▶ **What the task requires**
Where a line below holds the string "will", count it; then give the total without any other words.

▶ **Recorded information**
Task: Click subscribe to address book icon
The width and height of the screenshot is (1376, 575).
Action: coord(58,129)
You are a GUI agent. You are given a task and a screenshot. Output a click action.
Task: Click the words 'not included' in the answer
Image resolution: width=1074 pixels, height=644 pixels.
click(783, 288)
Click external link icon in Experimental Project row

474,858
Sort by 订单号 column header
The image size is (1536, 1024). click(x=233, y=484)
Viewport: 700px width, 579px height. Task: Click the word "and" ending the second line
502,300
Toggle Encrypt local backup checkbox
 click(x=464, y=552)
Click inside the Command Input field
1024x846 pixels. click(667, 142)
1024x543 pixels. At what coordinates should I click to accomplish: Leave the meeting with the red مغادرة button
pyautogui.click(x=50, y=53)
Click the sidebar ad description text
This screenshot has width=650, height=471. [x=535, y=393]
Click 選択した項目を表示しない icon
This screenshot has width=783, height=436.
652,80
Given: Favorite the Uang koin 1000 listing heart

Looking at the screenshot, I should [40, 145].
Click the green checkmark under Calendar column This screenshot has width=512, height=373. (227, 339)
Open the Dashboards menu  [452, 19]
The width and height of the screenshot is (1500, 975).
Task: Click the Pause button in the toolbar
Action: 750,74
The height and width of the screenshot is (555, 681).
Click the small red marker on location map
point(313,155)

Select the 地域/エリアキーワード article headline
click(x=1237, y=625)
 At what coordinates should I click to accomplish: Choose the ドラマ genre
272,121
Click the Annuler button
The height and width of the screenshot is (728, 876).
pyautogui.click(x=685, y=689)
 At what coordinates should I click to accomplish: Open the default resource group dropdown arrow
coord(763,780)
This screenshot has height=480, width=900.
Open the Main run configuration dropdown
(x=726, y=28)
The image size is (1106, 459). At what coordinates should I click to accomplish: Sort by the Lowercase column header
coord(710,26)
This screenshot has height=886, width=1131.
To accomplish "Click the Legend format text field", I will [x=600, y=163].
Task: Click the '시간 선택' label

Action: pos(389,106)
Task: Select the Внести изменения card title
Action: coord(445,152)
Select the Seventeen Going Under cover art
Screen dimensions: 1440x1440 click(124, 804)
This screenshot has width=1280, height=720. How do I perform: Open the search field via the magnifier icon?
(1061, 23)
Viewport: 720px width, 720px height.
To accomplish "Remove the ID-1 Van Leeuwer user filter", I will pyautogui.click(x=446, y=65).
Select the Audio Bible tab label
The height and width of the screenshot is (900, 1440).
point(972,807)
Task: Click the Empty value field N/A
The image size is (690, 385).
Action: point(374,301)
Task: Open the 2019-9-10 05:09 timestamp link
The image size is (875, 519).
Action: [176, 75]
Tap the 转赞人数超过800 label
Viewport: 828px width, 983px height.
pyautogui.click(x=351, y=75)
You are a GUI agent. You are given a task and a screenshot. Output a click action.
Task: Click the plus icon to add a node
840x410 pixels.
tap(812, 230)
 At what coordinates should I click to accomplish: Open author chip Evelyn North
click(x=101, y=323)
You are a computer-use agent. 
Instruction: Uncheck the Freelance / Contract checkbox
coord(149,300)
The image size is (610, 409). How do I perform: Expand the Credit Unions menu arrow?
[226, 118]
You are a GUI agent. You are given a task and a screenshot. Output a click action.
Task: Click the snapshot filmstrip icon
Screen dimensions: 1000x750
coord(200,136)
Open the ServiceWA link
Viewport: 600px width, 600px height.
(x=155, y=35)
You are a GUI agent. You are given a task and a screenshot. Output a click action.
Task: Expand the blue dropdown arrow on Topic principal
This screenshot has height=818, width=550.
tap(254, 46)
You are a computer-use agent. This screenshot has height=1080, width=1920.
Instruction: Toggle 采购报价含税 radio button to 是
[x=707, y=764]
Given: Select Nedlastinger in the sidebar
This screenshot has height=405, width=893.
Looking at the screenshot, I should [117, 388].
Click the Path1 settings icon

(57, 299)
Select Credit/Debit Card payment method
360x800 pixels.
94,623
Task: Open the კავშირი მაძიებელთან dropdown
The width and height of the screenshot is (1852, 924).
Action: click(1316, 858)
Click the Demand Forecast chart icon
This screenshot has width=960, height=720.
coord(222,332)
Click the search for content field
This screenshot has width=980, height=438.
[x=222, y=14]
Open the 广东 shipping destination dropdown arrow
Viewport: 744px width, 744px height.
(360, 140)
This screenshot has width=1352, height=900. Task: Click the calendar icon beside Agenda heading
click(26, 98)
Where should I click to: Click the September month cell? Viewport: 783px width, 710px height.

▶ **Response to the exercise**
2